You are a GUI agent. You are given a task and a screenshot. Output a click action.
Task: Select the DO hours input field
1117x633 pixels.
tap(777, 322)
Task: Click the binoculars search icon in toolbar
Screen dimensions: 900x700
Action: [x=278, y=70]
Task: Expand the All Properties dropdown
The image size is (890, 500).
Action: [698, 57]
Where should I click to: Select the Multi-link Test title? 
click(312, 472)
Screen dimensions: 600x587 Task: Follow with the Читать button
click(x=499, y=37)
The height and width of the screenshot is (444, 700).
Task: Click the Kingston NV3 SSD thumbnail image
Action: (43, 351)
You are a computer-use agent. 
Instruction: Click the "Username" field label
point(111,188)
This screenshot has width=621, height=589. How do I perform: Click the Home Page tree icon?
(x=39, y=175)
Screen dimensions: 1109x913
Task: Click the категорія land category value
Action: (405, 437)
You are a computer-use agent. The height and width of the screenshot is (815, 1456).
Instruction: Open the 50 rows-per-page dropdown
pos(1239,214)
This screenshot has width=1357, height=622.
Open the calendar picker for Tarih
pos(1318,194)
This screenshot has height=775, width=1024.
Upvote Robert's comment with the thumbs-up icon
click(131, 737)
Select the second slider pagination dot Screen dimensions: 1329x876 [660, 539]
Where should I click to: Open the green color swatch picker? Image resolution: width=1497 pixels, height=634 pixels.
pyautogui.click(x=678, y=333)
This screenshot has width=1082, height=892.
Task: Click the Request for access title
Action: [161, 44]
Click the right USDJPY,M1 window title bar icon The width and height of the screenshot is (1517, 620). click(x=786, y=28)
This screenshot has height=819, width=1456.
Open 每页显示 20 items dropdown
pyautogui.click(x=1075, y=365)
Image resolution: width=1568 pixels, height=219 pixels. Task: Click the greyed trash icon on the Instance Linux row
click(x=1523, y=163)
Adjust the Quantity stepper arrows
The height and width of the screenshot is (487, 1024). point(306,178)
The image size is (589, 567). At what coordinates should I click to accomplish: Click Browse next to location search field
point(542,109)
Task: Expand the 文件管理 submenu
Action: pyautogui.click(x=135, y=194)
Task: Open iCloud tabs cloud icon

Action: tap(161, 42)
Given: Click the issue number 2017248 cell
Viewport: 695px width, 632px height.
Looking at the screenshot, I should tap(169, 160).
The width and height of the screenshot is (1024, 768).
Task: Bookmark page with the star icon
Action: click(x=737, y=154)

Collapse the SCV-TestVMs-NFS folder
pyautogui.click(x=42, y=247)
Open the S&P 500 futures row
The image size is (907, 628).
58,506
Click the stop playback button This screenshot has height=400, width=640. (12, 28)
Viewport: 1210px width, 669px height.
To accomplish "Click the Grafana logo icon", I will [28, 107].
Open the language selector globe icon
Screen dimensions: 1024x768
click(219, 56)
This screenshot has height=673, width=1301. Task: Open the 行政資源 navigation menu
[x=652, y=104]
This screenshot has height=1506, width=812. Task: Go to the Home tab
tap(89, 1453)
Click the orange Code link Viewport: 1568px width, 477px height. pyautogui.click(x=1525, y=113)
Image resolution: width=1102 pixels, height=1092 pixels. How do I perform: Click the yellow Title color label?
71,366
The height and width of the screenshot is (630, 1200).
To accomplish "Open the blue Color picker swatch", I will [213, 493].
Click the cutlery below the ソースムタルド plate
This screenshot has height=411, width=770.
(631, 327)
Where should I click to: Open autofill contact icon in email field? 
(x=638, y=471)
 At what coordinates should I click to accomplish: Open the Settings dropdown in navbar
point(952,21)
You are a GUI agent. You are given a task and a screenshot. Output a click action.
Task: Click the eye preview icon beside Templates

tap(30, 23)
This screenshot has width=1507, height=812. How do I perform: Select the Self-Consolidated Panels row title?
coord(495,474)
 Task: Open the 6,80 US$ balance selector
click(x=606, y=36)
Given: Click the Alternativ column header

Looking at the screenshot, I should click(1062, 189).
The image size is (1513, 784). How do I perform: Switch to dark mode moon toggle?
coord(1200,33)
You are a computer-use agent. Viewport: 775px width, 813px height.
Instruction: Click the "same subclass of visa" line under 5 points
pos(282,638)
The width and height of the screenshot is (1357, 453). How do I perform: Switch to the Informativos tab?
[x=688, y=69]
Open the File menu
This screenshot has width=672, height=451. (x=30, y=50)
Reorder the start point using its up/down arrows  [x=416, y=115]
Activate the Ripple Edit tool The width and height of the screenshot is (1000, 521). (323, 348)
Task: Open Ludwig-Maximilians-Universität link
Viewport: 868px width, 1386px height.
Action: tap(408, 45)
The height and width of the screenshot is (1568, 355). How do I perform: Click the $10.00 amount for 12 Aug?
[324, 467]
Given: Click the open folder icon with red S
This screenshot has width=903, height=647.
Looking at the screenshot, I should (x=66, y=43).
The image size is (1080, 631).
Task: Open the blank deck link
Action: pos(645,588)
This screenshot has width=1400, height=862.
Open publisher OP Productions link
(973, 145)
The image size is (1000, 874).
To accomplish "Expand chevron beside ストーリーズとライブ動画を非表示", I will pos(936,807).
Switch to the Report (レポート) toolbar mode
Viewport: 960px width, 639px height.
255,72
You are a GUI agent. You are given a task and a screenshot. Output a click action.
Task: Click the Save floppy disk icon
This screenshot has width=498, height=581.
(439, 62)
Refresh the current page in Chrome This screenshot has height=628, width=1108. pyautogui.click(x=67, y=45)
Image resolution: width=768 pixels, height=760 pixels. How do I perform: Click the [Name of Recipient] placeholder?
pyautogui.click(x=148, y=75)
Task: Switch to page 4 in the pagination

**Work instruction**
Which lines in the records above contain the string "computer"? Copy them.

**Response to this task**
You are a computer-use agent. 
You are a computer-use agent. The height and width of the screenshot is (815, 1456).
You are a computer-use agent. Viewport: 775px width, 813px height.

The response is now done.